Let's say $u = 1 - \cos \phi$.
Then, if we take the derivative of $u$ with respect to $\phi$, we get $du = \sin \phi \, d \phi$. Perfect match!
We also need to change our limits for $u$:
When $\phi = 0$, $u = 1 - \cos(0) = 1 - 1 = 0$.
When $\phi = \pi$, $u = 1 - \cos(\pi) = 1 - (-1) = 2$.

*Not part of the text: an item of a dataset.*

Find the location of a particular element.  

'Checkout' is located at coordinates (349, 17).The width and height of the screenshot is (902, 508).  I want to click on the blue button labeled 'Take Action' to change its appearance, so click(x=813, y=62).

So, our integral magically turns into:
$\frac{1}{24} \int_{0}^{2} u^3 du$
The integral of $u^3$ is $\frac{u^4}{4}$.
So we have:
$\frac{1}{24} \left[ \frac{u^4}{4} \right]_{0}^{2}$
Plugging in the limits for $u$:
$\frac{1}{24} \left( \frac{2^4}{4} - \frac{0^4}{4} \right) = \frac{1}{24} \left( \frac{16}{4} \right) = \frac{1}{24} \cdot 4 = \frac{4}{24} = \frac{1}{6}$
Awesome! Two down!

**Step 3: Finally, the outermost integral (the one with $d\theta$)**
We're almost there! Now we just need to integrate our result from $0$ to $2\pi$ with respect to $\theta$:
$\int_{0}^{2 \pi} \frac{1}{6} d \theta$
Since $\frac{1}{6}$ is just a constant, this is super easy!
$\frac{1}{6} [\theta]_{0}^{2 \pi}$
Plugging in the limits:
$\frac{1}{6} (2 \pi - 0) = \frac{2 \pi}{6} = \frac{\pi}{3}$

And that's our final answer! We just solved a super cool spherical integral! Good job!